[Data items]
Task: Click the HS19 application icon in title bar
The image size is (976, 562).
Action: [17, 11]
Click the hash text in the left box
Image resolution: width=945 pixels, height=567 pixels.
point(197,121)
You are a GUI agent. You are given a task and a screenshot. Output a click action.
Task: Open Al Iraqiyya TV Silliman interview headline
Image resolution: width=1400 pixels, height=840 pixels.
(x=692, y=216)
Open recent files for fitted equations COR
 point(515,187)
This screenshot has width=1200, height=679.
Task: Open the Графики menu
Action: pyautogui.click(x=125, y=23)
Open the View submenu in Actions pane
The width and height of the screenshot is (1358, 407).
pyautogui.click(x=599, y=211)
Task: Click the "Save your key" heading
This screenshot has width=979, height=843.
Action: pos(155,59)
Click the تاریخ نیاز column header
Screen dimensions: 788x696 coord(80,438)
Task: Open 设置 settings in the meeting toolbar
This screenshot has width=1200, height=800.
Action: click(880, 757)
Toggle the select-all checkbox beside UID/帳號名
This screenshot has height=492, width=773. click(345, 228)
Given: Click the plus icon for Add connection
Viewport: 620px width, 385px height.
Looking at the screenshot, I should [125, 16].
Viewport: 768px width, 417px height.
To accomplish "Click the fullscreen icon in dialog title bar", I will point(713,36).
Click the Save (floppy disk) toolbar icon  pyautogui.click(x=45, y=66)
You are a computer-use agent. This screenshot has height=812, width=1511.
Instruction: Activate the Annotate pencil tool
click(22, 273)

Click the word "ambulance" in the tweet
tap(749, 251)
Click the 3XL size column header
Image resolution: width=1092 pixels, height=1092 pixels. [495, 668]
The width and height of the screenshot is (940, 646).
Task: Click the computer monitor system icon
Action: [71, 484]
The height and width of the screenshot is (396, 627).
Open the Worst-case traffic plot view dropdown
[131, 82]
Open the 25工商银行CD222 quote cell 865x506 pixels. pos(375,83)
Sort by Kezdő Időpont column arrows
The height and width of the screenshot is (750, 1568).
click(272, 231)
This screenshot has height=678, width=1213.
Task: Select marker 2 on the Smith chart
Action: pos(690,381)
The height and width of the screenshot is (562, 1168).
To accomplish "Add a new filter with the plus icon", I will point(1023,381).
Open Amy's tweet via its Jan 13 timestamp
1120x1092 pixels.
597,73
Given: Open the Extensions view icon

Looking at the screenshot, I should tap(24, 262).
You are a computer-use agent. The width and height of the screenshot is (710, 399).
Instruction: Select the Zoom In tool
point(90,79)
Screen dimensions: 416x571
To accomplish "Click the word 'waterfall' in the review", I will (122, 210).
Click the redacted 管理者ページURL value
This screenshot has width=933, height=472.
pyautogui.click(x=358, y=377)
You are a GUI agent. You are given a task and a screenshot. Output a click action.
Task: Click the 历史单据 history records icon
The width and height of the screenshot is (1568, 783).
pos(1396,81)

ASSIGNMENT: All of the data, start to finish: please output it exactly.

EXERCISE RESULT:
Task: Click the HS19 application icon in title bar
The image size is (976, 562).
Action: [17, 11]
Click the hash text in the left box
Image resolution: width=945 pixels, height=567 pixels.
point(197,121)
You are a GUI agent. You are given a task and a screenshot. Output a click action.
Task: Open Al Iraqiyya TV Silliman interview headline
Image resolution: width=1400 pixels, height=840 pixels.
(x=692, y=216)
Open recent files for fitted equations COR
 point(515,187)
This screenshot has width=1200, height=679.
Task: Open the Графики menu
Action: pyautogui.click(x=125, y=23)
Open the View submenu in Actions pane
The width and height of the screenshot is (1358, 407).
pyautogui.click(x=599, y=211)
Task: Click the "Save your key" heading
This screenshot has width=979, height=843.
Action: pos(155,59)
Click the تاریخ نیاز column header
Screen dimensions: 788x696 coord(80,438)
Task: Open 设置 settings in the meeting toolbar
This screenshot has width=1200, height=800.
Action: click(880, 757)
Toggle the select-all checkbox beside UID/帳號名
This screenshot has height=492, width=773. click(345, 228)
Given: Click the plus icon for Add connection
Viewport: 620px width, 385px height.
Looking at the screenshot, I should [125, 16].
Viewport: 768px width, 417px height.
To accomplish "Click the fullscreen icon in dialog title bar", I will point(713,36).
Click the Save (floppy disk) toolbar icon  pyautogui.click(x=45, y=66)
You are a computer-use agent. This screenshot has height=812, width=1511.
Instruction: Activate the Annotate pencil tool
click(22, 273)

Click the word "ambulance" in the tweet
tap(749, 251)
Click the 3XL size column header
Image resolution: width=1092 pixels, height=1092 pixels. [495, 668]
The width and height of the screenshot is (940, 646).
Task: Click the computer monitor system icon
Action: [71, 484]
The height and width of the screenshot is (396, 627).
Open the Worst-case traffic plot view dropdown
[131, 82]
Open the 25工商银行CD222 quote cell 865x506 pixels. pos(375,83)
Sort by Kezdő Időpont column arrows
The height and width of the screenshot is (750, 1568).
click(272, 231)
This screenshot has height=678, width=1213.
Task: Select marker 2 on the Smith chart
Action: pos(690,381)
The height and width of the screenshot is (562, 1168).
To accomplish "Add a new filter with the plus icon", I will point(1023,381).
Open Amy's tweet via its Jan 13 timestamp
1120x1092 pixels.
597,73
Given: Open the Extensions view icon

Looking at the screenshot, I should tap(24, 262).
You are a computer-use agent. The width and height of the screenshot is (710, 399).
Instruction: Select the Zoom In tool
point(90,79)
Screen dimensions: 416x571
To accomplish "Click the word 'waterfall' in the review", I will (122, 210).
Click the redacted 管理者ページURL value
This screenshot has width=933, height=472.
pyautogui.click(x=358, y=377)
You are a GUI agent. You are given a task and a screenshot. Output a click action.
Task: Click the 历史单据 history records icon
The width and height of the screenshot is (1568, 783).
pos(1396,81)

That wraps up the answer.